The Connecticut Department of Transportation has a plan to build a 1,000 car parking garage near Union Station in New Haven, but there’s just one problem: the city doesn’t want it. The New Haven Independent reports:

The state’s proposal comes amid increase in ridership and a decrease in number of parking facilities downtown. The current garage at the train station fills up fast on weekday mornings. The planned new garage would be connected to the existing one through driveways and pedestrian sidewalks. Together, the two would accommodate 1,800 vehicles.

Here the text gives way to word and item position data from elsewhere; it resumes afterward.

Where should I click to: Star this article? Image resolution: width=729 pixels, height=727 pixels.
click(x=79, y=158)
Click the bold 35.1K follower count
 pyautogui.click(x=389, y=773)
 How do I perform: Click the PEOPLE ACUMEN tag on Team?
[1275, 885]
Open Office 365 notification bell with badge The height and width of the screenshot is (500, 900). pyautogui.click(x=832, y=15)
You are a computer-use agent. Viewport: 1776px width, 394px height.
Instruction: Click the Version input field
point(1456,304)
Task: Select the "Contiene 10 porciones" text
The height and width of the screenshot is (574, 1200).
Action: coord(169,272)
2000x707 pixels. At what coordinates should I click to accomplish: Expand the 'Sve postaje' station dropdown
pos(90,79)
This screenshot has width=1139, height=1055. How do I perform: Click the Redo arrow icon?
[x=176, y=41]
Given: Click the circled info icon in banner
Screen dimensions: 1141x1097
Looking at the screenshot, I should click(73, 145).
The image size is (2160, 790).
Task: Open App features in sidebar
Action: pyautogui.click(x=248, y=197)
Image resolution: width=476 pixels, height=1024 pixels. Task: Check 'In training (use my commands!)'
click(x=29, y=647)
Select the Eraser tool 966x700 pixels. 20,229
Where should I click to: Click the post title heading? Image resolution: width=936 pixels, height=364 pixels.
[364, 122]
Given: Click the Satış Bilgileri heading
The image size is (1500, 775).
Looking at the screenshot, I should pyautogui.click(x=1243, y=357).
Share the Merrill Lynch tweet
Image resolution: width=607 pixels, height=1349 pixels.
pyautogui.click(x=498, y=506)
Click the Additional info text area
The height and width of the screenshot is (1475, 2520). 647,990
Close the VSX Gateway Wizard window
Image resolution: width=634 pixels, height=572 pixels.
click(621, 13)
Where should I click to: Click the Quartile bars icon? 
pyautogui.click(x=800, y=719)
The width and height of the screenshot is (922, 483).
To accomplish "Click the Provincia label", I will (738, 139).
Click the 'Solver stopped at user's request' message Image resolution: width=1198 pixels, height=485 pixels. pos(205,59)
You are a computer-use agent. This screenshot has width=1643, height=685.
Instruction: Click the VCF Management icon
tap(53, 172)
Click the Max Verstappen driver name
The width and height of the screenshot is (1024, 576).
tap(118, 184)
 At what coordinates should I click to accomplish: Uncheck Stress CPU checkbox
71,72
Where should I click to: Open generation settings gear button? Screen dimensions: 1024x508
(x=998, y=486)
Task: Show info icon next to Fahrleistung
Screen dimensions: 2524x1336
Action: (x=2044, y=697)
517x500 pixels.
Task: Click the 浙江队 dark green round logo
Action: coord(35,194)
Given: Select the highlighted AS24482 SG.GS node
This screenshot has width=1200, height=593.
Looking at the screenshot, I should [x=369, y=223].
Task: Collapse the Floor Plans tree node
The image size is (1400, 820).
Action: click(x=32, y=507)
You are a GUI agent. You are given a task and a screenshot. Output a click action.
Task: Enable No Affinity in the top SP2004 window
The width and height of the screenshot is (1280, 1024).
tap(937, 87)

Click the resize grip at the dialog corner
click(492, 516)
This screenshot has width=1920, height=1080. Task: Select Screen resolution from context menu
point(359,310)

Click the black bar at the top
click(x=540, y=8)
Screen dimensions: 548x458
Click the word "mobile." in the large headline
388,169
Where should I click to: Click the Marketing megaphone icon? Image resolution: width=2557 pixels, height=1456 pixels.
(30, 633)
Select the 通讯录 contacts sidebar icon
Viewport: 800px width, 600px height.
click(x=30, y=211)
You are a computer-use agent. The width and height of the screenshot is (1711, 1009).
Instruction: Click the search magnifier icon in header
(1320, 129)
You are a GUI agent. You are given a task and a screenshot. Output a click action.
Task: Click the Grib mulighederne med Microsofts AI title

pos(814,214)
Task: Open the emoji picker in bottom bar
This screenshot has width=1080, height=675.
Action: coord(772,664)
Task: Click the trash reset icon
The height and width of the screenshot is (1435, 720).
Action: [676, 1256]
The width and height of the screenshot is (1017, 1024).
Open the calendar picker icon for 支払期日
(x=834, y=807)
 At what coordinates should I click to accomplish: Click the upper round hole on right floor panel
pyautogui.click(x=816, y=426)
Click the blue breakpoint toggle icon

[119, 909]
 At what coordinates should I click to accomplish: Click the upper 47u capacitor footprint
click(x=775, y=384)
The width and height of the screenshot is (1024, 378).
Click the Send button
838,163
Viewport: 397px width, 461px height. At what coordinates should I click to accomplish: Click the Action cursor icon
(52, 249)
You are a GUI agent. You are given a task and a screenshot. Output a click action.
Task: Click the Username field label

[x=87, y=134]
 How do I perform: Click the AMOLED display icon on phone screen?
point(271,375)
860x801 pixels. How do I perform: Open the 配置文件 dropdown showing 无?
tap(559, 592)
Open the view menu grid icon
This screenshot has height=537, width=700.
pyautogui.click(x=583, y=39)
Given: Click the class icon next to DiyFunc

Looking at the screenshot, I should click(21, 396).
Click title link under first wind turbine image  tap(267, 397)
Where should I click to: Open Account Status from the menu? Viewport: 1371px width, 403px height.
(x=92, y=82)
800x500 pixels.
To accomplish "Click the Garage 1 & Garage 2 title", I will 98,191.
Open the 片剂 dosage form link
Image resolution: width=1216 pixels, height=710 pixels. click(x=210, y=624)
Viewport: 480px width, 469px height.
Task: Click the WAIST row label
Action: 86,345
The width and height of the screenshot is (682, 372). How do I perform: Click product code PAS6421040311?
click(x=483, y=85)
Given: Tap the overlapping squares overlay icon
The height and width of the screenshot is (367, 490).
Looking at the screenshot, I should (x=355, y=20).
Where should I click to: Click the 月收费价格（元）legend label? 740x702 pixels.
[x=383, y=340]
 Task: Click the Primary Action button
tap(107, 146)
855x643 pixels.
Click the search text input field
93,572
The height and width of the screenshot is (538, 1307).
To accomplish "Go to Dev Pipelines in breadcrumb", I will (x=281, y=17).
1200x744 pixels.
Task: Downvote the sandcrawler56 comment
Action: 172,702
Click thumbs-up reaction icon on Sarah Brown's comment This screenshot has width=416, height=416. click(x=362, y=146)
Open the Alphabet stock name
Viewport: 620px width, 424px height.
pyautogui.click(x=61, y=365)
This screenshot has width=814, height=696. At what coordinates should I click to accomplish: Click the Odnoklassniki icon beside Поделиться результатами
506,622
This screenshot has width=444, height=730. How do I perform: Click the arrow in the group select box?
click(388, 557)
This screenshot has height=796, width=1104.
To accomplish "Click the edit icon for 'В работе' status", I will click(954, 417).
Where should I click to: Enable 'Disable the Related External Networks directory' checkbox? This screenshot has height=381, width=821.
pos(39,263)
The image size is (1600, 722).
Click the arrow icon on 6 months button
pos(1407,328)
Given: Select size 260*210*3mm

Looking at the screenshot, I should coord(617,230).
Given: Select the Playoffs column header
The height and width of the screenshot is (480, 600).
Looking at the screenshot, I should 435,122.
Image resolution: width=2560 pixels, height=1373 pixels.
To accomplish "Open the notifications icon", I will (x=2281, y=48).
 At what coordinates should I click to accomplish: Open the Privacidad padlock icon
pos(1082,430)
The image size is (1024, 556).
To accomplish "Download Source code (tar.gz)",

Despite its attempt at addressing the shortage of parking space at the city’s transit hub, the proposal drew criticism Monday night for not fully meeting the city’s needs. At a public hearing held Monday night, over 15 speakers — from city officials to cyclists to neighbors — raised concerns. Representatives from Connecticut Department of Transportation said they will incorporate the public input into the final plan, planned for completion by March 2017. Construction is scheduled to take place from spring 2017 through end of 2018.

The garage proposal continues a troubling trend of putting driving first in a neighborhood that desperately needs transit-oriented development and stronger pedestrian, bicycle and transit connections to downtown New Haven. Residents who spoke at a public hearing last night bemoaned the additional traffic (and pollution) the garage would generate, the lack of ground floor retail and amenities for people who bike to the station, and the fact that the plan doesn’t include a bus depot.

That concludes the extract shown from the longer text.